**Aim of the task**
Report each line of the data that includes the word "agent".

**The records**

******

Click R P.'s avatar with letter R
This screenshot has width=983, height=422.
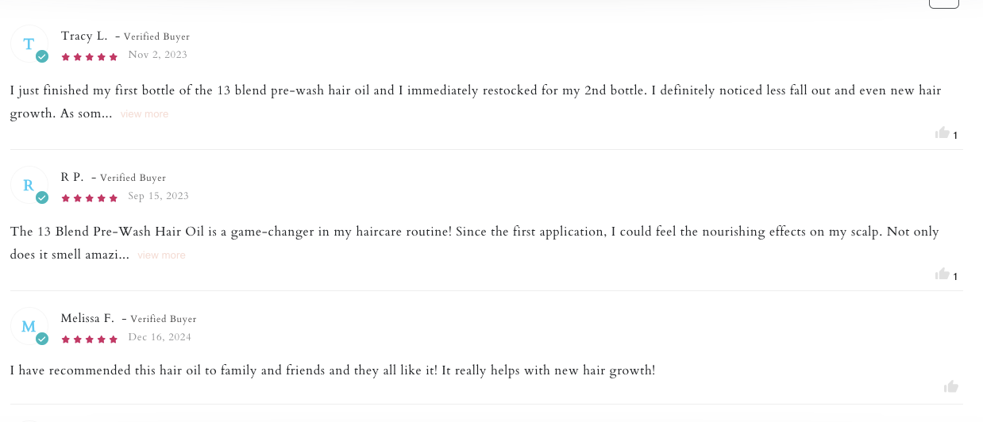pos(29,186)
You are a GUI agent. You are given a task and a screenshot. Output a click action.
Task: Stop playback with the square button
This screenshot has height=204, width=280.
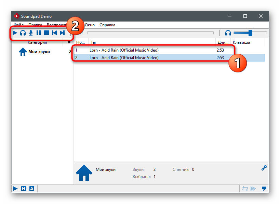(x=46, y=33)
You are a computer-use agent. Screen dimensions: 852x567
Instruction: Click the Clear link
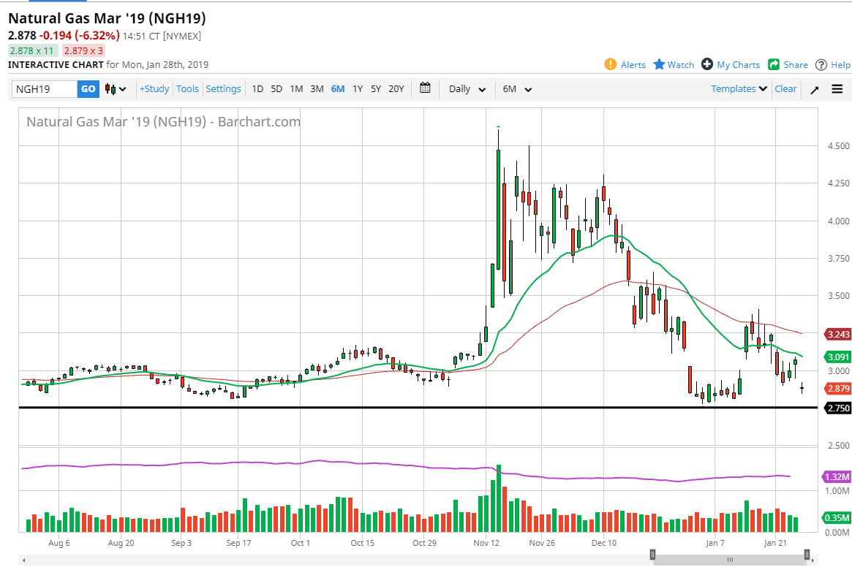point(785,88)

******

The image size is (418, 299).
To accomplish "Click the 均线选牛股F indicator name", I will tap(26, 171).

******

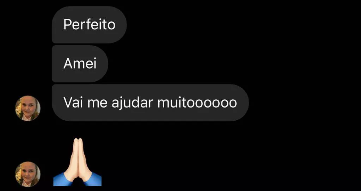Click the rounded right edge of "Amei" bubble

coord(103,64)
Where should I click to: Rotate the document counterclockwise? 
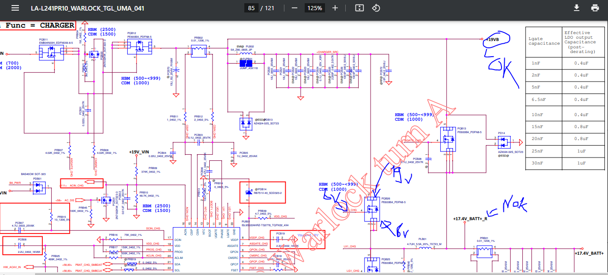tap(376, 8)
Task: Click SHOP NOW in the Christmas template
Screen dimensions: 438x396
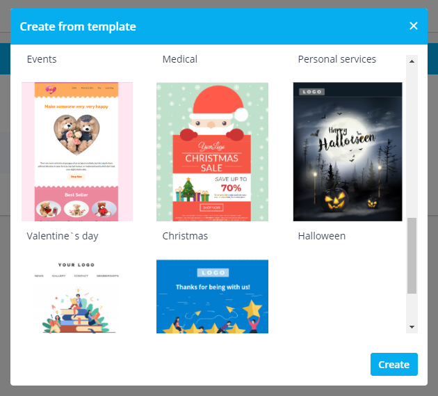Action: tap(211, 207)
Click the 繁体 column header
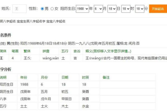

******

**Answer section**
You are a GUI agent. You are given a task and a screenshot. Output a click action.
You are a computer-use agent. Screen dimensions: 852x567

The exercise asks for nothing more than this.